**Assignment**
Write out the diffusion MRI discussion again, starting at "This is separate" and ending at "constrained spherical factorisation.", and change "motion" to "head motion".

Reading passage: Begin

This would hold reasonably well for both MSMT-CSD as well as SS3T-CSD (when SS3T-CSD becomes available of course), for the cases where each of those uses WM, GM and CSF compartments. Where we’re going towards with that is to refer more to them as “WM-like, GM-like and CSF-like”.
This is separate from the issue of what data is available. For single-shell data, you’d need SS3T-CSD (as is done in that abstract; but again, this requires the SS3T-CSD implementation of course), but having multi-shell data in your case, MSMT-CSD could be a good option. This then does depend on at least 3 distinct b-values having good data. You’ve got 4 b-values (0, 1000, 2000, 3000) for the multi-band data, so you can afford to drop one if needed (I understand that motion, in your case, is likely to sometimes mess up an entire shell’s data, correct?).
Cheers,
Thijs
Hi Joseph,
Nice to hear that you’re interested in using our work on constrained spherical factorisation.
That’s correct. CNSF decomposes DWI data into a number of components, each of which is a spherical convolution of a response function and an ODF. RFs and ODFs are estimated simultaneously, under nonnegativity constraints of the ODFs and convexity constraints of the RFs (i.e., they must occur somewhere in the data).
What makes this an unsupervised technique, is that the number of components is a free parameter that can be chosen by the user (instead of being fixed to WM-, GM- and CSF-like compartments). This is conceptually similar to blind source separation, such as ICA in fMRI. While CNSF is thus not constrained to decompositions in WM, GM, and CSF, it’s encouraging to see healthy brain is nevertheless factorised into components associated with these 3 tissues: it shows that Ben and Donald made a clever choice for their 3-tissue model in MT-CSD Preclinical in vivo rodent data is also directly decomposed into WM/GM/CSF-associated components.
Because CSNF can work with any number of components (and SH orders of each of them), selecting that number is indeed the main question when using the method. Until I have a quantitative criterion, I advise users to hypothesise a few different candidates and then compare their results. However, a main limitation is that I advise the number of components to be less than or equal to the number of b-values in the data, because these provide the main contrast to separate tissue components. Hence, for your multi-shell data, the advised number of CNSF sources is limited to 4.
I agree that it would be amazing if perilesional edema, tumour residual, and potentially even tumour substructure, could be discriminated in different components. Unfortunately, I don’t have glioma patient DWI data with more than 4 shells. In the 4-shell data that I looked at, the 4th component was generally associated with edema, with variable robustness depending on data quality. I would love to have very high-quality high-multi-shell patient data to explore this further.
I hope that answers your question. Get in touch if you like to discuss this further.
Best regards,
Daan
Thanks for the abstract, Thijs,
The technique definitely looks promising.
We can discuss more at ISMRM next week.
Looking forward to your talk
Joseph
Dear Daan,
Thanks for the detailed response.
I am keen to explore your technique.
Will you be at ISMRM next week? perhaps we should catch-up to discuss more in detail
Thanks again,
Joseph
Hi Joseph,
Yes, I will be at ISMRM. Looking forward to seeing you there.

Reading passage: End
Data extracts: Begin

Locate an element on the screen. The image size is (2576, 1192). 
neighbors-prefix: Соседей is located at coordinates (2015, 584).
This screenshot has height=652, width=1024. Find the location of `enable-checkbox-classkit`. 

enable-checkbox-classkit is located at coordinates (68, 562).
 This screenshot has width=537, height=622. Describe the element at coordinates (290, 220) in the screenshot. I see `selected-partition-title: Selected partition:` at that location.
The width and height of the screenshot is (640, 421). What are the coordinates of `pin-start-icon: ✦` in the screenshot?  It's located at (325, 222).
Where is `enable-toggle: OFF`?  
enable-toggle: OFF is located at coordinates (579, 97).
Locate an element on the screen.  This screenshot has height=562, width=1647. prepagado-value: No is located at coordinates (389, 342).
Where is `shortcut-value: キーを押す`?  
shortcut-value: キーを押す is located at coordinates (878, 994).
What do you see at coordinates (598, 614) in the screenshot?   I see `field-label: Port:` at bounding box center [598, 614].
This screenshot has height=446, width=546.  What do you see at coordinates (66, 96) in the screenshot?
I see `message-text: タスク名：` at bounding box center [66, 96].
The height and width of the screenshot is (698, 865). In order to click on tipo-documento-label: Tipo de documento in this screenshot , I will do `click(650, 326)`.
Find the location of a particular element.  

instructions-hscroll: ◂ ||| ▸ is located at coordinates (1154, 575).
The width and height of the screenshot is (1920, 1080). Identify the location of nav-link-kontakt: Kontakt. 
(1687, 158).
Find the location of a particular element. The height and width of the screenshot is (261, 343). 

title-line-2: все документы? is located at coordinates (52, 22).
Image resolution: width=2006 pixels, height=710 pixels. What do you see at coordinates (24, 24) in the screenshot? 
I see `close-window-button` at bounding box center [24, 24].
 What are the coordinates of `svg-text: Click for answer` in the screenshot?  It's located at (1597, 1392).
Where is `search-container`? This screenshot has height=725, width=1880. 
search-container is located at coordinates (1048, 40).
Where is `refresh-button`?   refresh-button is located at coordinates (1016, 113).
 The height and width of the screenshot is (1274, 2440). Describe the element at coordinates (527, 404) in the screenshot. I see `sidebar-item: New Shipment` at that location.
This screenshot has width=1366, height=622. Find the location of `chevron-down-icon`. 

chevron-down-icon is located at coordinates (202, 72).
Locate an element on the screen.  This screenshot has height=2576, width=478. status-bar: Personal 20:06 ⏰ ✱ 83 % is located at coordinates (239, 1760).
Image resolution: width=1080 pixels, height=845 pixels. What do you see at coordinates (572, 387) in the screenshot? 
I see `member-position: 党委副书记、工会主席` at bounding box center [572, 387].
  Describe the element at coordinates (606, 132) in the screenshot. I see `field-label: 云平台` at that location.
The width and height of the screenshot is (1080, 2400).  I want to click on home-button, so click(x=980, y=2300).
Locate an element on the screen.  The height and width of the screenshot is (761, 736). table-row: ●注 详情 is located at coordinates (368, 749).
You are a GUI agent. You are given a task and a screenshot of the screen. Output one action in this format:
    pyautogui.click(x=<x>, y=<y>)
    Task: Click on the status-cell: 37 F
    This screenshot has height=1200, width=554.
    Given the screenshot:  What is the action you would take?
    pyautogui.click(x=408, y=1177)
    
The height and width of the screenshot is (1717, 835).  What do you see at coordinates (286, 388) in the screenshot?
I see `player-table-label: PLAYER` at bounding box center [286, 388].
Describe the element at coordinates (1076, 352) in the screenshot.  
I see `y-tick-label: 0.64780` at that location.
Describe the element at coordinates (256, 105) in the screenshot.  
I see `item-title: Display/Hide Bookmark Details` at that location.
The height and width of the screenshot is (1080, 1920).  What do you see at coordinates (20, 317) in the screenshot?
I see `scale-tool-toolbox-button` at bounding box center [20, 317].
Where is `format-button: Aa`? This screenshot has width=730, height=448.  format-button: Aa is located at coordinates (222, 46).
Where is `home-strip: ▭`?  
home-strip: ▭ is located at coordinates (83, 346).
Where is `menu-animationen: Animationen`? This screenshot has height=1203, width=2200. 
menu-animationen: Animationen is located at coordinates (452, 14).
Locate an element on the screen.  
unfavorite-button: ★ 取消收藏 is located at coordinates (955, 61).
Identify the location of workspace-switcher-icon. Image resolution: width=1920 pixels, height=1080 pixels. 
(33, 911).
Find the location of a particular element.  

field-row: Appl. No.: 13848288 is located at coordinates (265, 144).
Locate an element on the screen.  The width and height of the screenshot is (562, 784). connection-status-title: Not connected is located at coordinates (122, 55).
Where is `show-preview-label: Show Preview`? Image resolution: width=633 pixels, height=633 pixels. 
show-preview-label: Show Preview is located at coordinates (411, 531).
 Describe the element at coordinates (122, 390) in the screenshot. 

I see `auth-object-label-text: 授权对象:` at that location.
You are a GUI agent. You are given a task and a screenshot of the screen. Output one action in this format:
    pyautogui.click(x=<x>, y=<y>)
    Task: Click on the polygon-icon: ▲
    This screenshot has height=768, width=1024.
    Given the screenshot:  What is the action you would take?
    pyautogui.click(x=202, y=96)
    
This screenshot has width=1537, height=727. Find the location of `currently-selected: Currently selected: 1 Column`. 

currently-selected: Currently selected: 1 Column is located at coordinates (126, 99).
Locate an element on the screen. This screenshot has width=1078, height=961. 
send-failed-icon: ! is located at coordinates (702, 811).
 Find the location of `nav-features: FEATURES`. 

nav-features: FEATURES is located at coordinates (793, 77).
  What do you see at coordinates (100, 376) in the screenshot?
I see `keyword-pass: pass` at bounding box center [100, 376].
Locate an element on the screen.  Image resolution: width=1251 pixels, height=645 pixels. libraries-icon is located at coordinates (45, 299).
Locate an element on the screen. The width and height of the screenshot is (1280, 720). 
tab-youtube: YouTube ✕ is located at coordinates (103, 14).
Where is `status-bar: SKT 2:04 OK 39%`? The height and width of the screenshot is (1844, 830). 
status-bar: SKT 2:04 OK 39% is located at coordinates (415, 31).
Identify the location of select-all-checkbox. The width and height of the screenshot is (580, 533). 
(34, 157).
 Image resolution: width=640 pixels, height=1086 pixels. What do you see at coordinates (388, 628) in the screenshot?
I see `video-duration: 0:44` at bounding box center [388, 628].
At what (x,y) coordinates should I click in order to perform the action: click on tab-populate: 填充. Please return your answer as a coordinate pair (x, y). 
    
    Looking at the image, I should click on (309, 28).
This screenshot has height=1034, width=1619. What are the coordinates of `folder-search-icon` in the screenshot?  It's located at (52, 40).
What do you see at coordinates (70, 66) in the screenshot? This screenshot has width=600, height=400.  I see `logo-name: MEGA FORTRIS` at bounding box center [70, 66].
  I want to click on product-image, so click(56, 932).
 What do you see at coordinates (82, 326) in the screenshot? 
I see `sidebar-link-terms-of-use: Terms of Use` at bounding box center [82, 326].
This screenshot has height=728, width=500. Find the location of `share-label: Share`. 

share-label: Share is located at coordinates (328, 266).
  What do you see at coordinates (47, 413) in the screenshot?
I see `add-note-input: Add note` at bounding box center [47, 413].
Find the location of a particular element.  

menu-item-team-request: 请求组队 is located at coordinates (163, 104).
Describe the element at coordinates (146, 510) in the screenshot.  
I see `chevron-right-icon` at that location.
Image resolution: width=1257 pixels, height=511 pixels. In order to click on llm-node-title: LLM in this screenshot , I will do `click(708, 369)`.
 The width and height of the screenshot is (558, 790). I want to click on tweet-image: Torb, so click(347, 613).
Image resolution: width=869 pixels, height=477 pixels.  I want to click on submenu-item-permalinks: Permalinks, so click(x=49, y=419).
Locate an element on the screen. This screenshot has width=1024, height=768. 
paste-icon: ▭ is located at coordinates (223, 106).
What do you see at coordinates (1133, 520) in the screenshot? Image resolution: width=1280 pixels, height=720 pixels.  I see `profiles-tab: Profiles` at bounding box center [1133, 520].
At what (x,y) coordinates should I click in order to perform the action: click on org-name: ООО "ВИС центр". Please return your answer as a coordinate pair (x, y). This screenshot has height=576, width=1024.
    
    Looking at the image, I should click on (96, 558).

Data extracts: End

**Written solution**
This is separate from the issue of what data is available. For single-shell data, you’d need SS3T-CSD (as is done in that abstract; but again, this requires the SS3T-CSD implementation of course), but having multi-shell data in your case, MSMT-CSD could be a good option. This then does depend on at least 3 distinct b-values having good data. You’ve got 4 b-values (0, 1000, 2000, 3000) for the multi-band data, so you can afford to drop one if needed (I understand that head motion, in your case, is likely to sometimes mess up an entire shell’s data, correct?).
Cheers,
Thijs
Hi Joseph,
Nice to hear that you’re interested in using our work on constrained spherical factorisation.